Task details:
Search the records for the string "chevron", then copy each line that has it.

Records provided:

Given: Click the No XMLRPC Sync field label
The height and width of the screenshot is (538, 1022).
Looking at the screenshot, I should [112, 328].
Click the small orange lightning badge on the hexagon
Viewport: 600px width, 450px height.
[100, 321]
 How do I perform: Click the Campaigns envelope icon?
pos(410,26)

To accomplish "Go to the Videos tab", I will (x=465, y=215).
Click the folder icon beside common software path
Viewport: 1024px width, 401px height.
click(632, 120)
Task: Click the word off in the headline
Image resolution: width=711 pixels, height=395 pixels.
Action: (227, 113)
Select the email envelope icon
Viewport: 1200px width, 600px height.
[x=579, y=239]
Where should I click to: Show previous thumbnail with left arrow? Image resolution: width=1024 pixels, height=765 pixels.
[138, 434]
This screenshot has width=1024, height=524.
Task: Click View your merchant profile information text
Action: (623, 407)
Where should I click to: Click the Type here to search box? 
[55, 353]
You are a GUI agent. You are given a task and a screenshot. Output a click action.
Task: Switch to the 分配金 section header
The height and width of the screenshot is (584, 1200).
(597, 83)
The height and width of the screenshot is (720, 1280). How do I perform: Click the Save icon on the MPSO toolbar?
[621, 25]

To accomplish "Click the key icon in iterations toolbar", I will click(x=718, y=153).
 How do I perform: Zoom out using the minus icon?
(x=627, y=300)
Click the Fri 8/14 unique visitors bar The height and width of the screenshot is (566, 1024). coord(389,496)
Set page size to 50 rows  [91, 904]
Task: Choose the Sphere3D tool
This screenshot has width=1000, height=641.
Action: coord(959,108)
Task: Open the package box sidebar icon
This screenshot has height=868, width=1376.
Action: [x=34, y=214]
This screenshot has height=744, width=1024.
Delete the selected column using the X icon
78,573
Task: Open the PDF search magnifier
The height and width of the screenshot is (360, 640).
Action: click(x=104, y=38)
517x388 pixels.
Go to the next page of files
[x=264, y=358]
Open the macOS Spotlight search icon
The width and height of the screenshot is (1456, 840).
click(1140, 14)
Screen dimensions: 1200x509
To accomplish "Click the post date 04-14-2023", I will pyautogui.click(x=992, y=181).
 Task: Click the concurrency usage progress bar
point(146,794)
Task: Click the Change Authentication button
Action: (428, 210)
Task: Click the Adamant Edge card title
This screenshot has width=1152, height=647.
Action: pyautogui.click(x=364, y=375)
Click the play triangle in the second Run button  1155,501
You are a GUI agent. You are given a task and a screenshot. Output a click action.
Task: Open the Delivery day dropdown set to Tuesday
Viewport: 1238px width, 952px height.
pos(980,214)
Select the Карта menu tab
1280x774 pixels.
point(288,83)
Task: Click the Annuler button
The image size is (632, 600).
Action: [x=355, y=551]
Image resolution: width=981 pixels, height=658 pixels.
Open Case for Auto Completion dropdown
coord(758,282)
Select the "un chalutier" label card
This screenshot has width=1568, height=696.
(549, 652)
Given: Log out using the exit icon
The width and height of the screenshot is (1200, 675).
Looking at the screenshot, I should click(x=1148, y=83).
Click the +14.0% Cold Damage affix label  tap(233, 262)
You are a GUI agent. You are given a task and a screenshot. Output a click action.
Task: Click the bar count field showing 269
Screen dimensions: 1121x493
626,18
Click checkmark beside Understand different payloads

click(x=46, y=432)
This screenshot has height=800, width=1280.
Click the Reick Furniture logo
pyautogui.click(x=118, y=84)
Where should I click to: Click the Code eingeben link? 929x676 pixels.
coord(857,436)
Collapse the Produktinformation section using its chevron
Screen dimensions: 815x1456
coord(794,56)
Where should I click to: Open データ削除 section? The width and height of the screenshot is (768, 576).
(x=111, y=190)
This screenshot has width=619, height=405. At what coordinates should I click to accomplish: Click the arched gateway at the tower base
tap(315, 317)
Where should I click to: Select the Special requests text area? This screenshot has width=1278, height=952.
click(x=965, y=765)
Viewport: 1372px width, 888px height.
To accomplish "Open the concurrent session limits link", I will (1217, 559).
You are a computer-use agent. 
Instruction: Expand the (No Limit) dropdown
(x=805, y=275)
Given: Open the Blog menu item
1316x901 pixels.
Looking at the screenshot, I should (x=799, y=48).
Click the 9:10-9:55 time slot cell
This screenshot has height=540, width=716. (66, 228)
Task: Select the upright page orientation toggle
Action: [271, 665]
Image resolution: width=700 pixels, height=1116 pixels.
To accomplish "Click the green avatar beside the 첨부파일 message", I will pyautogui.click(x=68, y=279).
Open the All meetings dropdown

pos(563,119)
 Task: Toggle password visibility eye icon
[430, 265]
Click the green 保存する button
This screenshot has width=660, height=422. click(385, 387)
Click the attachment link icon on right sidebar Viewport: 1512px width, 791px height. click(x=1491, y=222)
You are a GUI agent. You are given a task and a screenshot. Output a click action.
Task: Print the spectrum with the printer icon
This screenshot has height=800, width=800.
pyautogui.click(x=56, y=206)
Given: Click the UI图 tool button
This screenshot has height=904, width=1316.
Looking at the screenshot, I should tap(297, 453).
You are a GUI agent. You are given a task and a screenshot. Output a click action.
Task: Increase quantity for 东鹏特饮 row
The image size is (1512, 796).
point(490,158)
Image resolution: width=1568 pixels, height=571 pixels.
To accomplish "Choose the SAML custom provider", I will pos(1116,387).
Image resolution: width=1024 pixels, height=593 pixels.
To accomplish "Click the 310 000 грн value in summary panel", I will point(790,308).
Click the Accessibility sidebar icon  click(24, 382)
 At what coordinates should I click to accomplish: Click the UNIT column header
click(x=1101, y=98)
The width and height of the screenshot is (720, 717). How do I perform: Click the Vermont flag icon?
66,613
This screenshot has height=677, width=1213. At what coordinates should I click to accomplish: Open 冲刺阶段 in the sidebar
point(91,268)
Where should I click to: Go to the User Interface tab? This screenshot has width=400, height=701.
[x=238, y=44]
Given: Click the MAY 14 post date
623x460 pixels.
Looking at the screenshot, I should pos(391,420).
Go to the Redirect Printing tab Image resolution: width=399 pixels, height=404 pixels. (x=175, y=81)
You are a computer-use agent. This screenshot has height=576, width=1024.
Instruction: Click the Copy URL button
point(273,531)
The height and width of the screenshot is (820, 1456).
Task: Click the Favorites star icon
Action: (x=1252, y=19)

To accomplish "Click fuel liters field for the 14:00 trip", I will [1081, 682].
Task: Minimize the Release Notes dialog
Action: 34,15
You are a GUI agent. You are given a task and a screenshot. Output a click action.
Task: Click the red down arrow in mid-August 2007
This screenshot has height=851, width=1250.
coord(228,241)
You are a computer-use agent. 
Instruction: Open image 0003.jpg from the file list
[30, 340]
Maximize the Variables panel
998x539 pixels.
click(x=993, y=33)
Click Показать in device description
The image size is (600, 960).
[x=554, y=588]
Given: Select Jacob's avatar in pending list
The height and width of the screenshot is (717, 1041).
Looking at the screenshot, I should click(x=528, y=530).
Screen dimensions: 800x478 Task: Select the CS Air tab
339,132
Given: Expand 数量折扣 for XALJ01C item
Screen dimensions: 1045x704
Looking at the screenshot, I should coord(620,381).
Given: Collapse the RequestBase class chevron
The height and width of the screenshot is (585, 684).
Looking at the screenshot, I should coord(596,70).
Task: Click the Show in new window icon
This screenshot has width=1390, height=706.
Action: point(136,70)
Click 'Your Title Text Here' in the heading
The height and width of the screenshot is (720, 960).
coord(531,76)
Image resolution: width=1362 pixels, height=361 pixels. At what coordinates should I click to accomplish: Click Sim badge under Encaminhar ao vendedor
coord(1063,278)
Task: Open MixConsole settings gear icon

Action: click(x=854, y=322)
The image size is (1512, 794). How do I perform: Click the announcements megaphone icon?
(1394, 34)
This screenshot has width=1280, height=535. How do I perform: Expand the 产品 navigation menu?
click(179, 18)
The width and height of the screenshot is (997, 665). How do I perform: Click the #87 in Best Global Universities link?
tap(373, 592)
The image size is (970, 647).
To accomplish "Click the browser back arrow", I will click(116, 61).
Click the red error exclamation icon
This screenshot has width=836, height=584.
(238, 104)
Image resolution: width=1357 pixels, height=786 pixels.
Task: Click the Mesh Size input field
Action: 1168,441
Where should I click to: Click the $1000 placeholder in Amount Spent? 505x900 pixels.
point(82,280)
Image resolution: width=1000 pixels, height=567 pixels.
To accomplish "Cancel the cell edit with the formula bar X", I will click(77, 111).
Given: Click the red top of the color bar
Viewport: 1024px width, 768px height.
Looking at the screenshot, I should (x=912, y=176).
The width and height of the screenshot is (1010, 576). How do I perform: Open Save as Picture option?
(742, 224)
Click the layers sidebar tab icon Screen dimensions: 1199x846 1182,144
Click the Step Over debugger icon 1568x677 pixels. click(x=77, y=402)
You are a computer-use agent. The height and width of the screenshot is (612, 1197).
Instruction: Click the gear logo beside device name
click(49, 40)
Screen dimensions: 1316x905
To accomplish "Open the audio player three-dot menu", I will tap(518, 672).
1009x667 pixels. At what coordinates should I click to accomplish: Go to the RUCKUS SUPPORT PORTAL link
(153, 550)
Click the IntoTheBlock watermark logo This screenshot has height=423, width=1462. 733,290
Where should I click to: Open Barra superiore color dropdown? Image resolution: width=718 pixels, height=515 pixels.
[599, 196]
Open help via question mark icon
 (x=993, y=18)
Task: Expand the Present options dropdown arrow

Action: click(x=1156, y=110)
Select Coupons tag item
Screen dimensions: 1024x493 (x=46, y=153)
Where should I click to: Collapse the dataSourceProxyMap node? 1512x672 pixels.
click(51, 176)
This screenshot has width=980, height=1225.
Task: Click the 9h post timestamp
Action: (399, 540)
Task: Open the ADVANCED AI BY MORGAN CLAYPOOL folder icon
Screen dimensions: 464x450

Result:
Collapse the Produktinformation section using its chevron
Given: Collapse the RequestBase class chevron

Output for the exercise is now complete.